[Data shown — start]
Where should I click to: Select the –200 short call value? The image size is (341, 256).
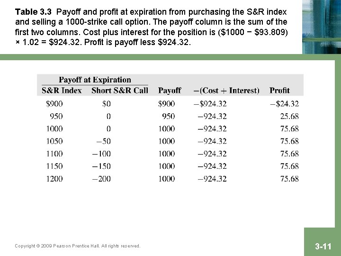click(x=101, y=179)
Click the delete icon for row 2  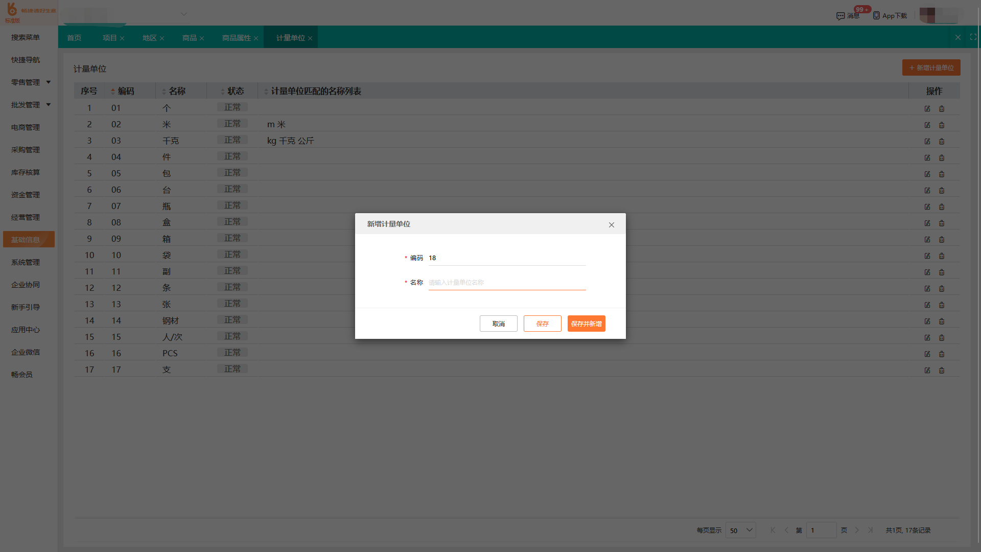(941, 125)
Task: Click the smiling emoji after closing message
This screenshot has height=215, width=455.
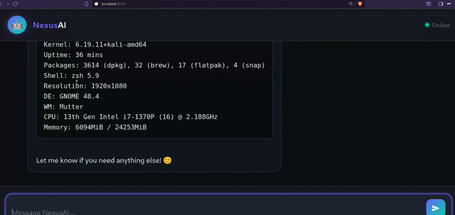Action: point(168,160)
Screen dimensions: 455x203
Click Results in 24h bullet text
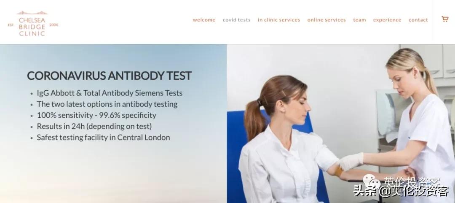[94, 126]
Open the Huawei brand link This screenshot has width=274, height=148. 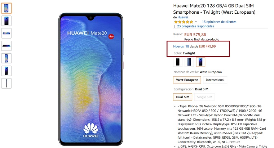pos(183,17)
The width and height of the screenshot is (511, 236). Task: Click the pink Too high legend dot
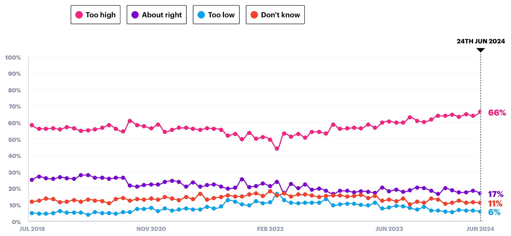click(79, 15)
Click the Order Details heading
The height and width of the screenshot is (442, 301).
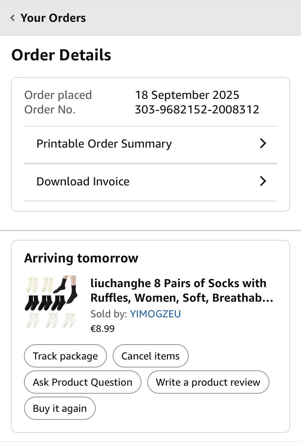tap(61, 55)
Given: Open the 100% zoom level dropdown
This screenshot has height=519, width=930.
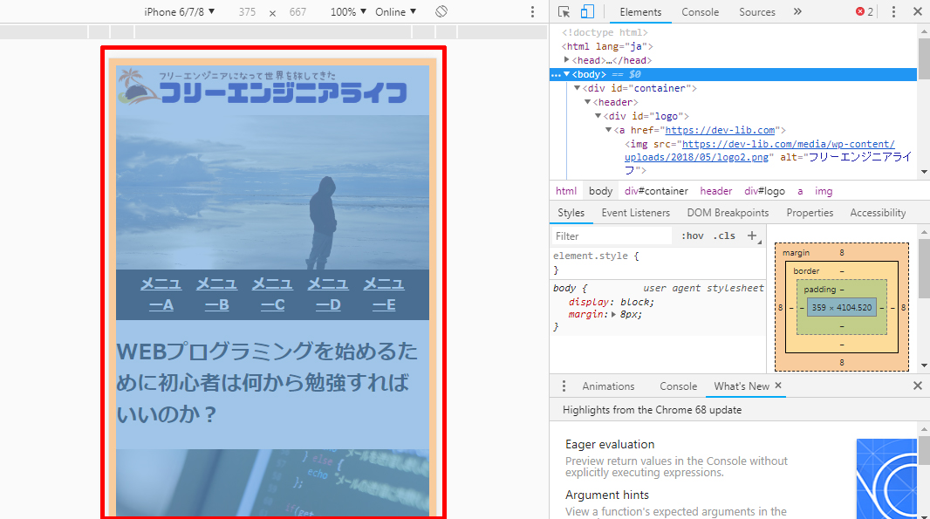Looking at the screenshot, I should point(349,11).
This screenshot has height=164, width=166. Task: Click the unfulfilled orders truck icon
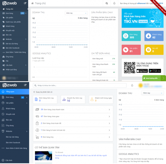point(38,116)
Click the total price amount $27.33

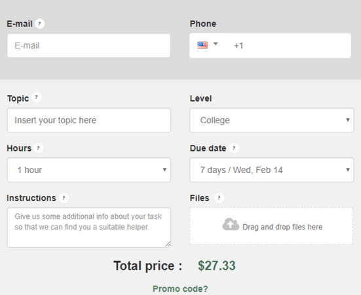tap(217, 266)
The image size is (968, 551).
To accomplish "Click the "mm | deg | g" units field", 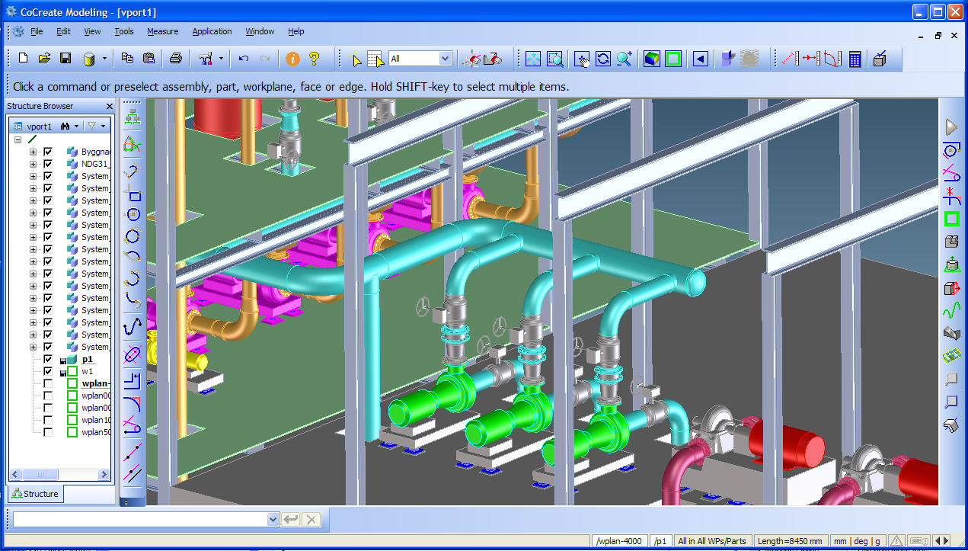I will [858, 540].
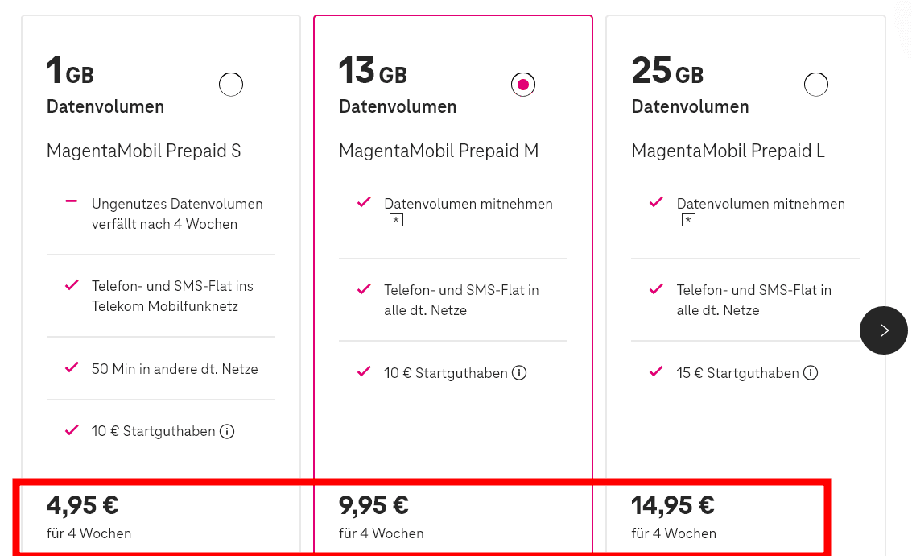912x556 pixels.
Task: Click the footnote asterisk in Prepaid L card
Action: [688, 220]
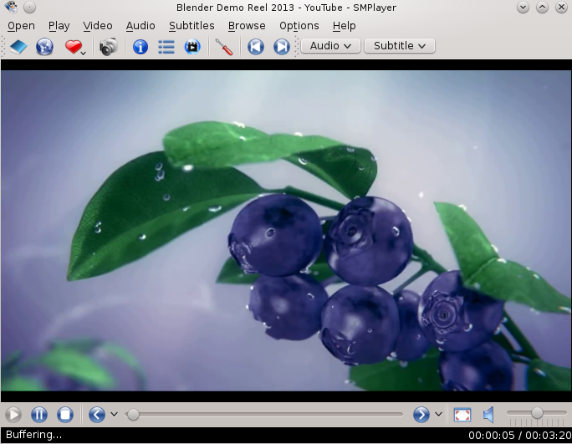Open Preferences with the tools icon
This screenshot has height=444, width=572.
(224, 47)
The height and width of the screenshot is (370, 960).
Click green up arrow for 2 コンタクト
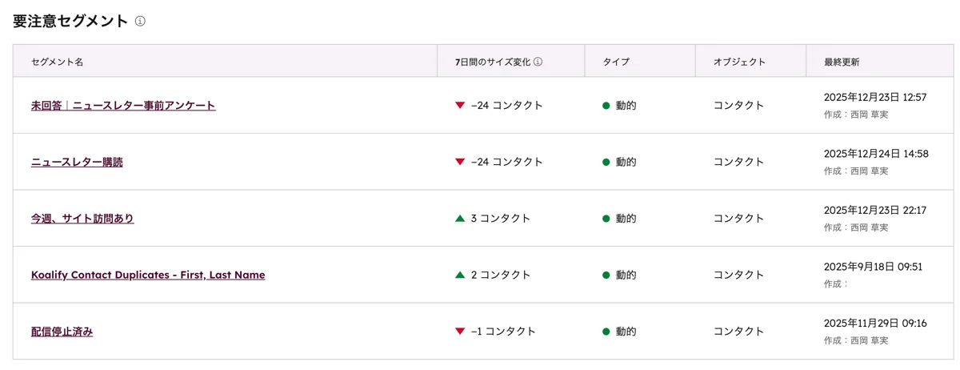pos(459,275)
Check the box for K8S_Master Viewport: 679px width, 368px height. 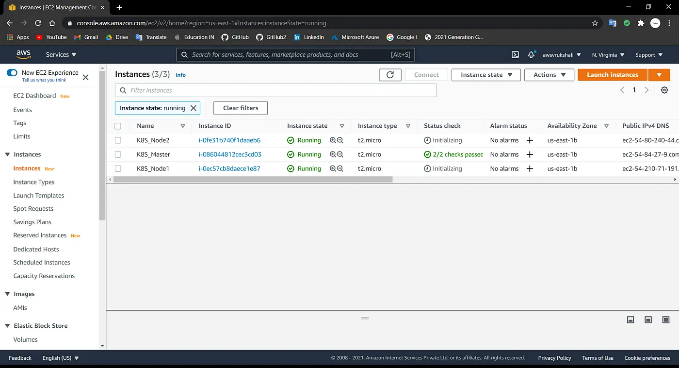(118, 154)
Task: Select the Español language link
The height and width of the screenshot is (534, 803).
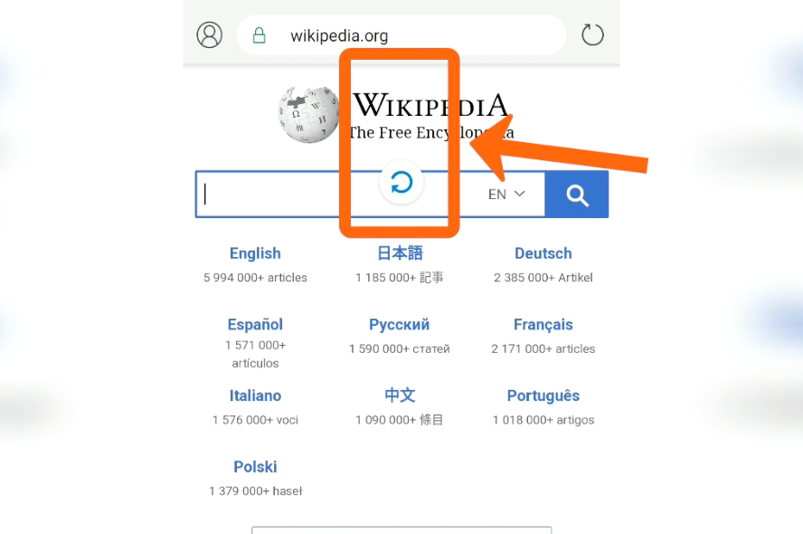Action: pyautogui.click(x=255, y=324)
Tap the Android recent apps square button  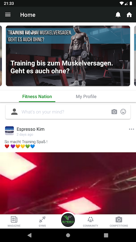[106, 235]
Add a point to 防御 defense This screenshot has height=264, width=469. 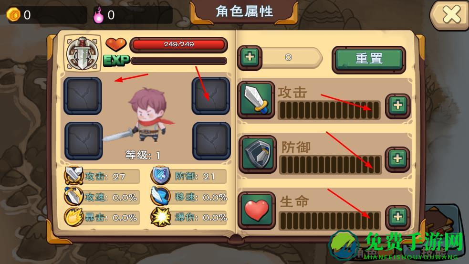[397, 158]
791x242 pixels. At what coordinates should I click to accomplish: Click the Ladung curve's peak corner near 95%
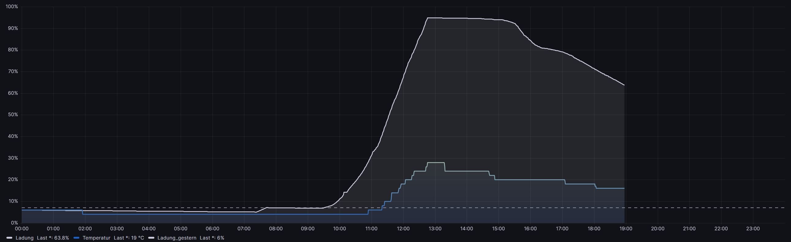click(428, 18)
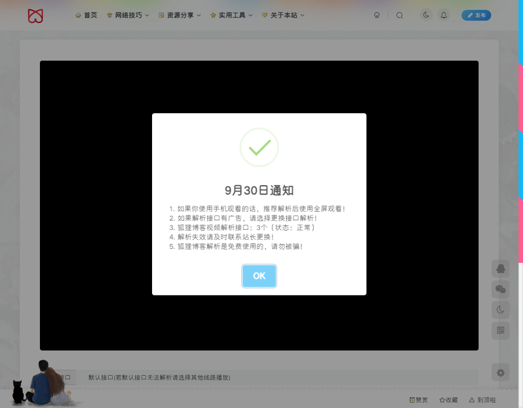Go to 首页 home menu item
This screenshot has width=523, height=408.
[x=86, y=15]
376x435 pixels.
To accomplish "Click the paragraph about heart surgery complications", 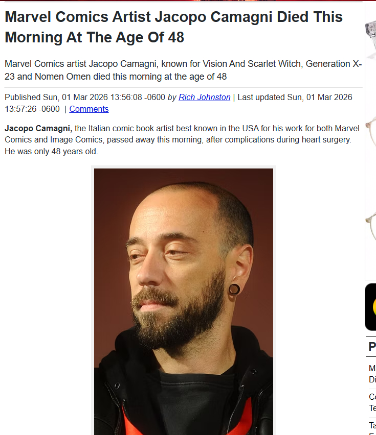I will (x=182, y=140).
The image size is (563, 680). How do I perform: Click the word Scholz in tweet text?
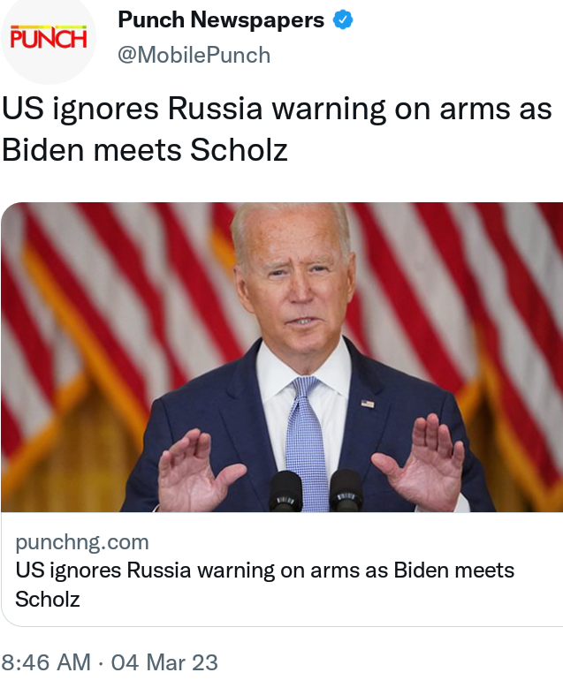pos(239,150)
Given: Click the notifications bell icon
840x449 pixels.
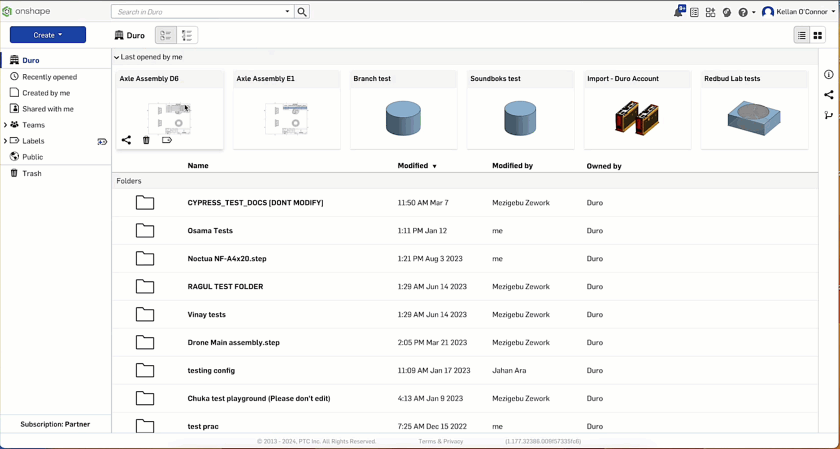Looking at the screenshot, I should [678, 12].
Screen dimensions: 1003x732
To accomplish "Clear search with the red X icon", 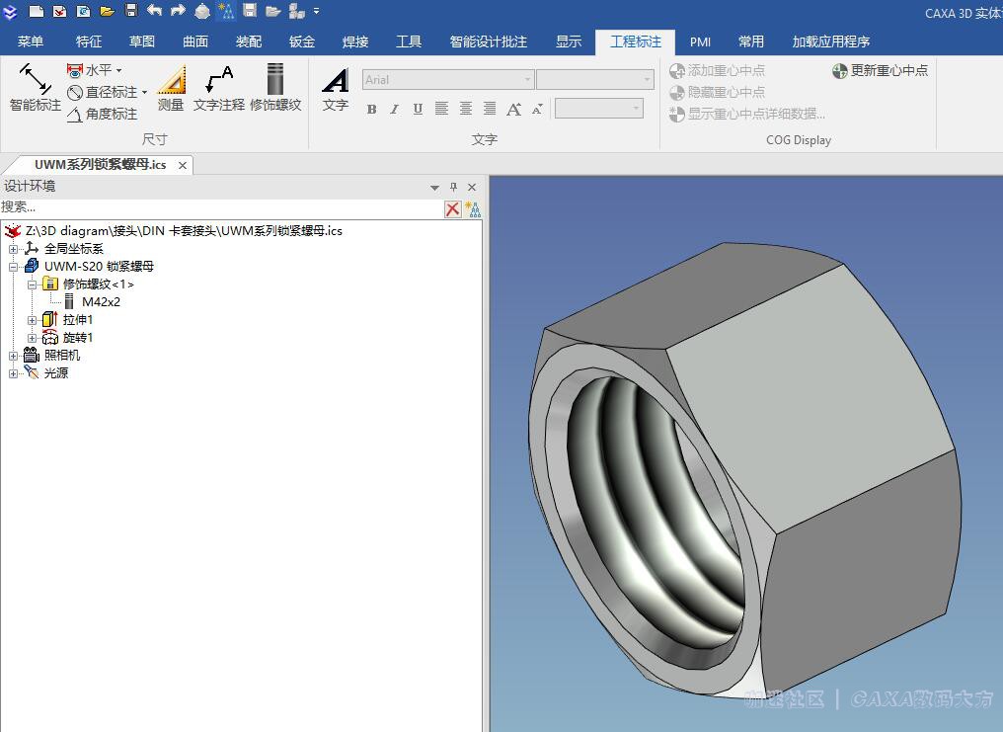I will [452, 208].
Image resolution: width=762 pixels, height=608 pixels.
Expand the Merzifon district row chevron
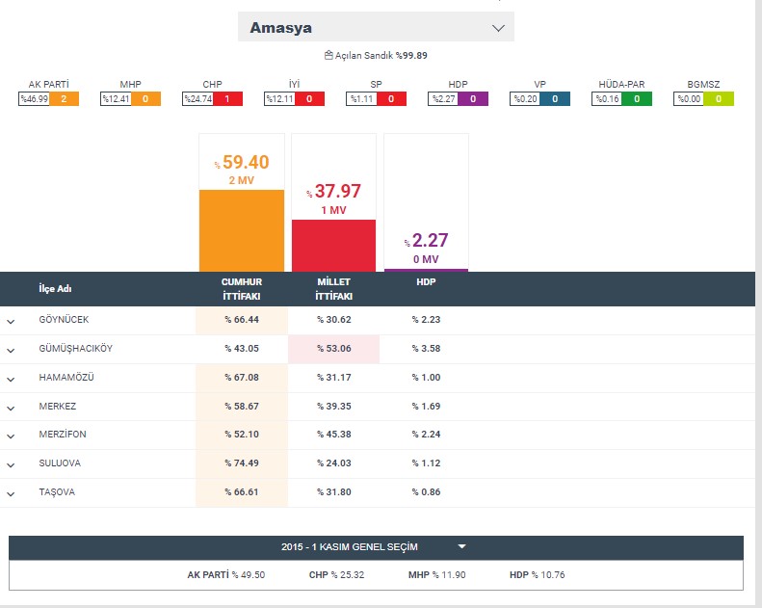point(11,436)
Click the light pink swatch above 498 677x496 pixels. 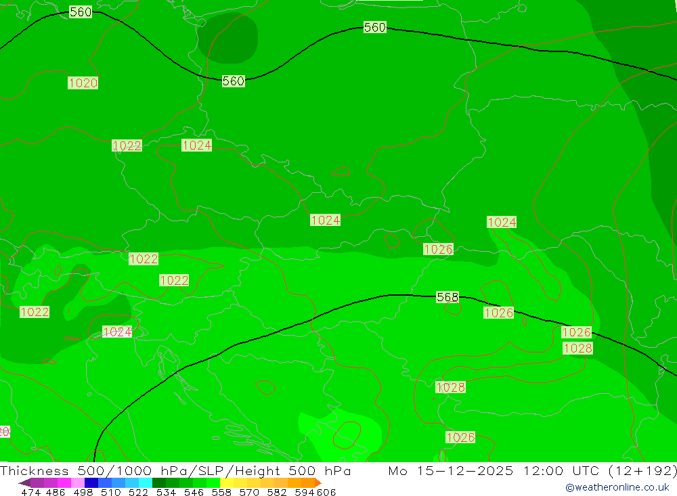(x=77, y=482)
[Data shown — finish]
Task statement: Check each line of the records above for "dimensions", and copy those that have it.

Answer for the task:
Screen dimensions: 455x203
Screen dimensions: 1003x732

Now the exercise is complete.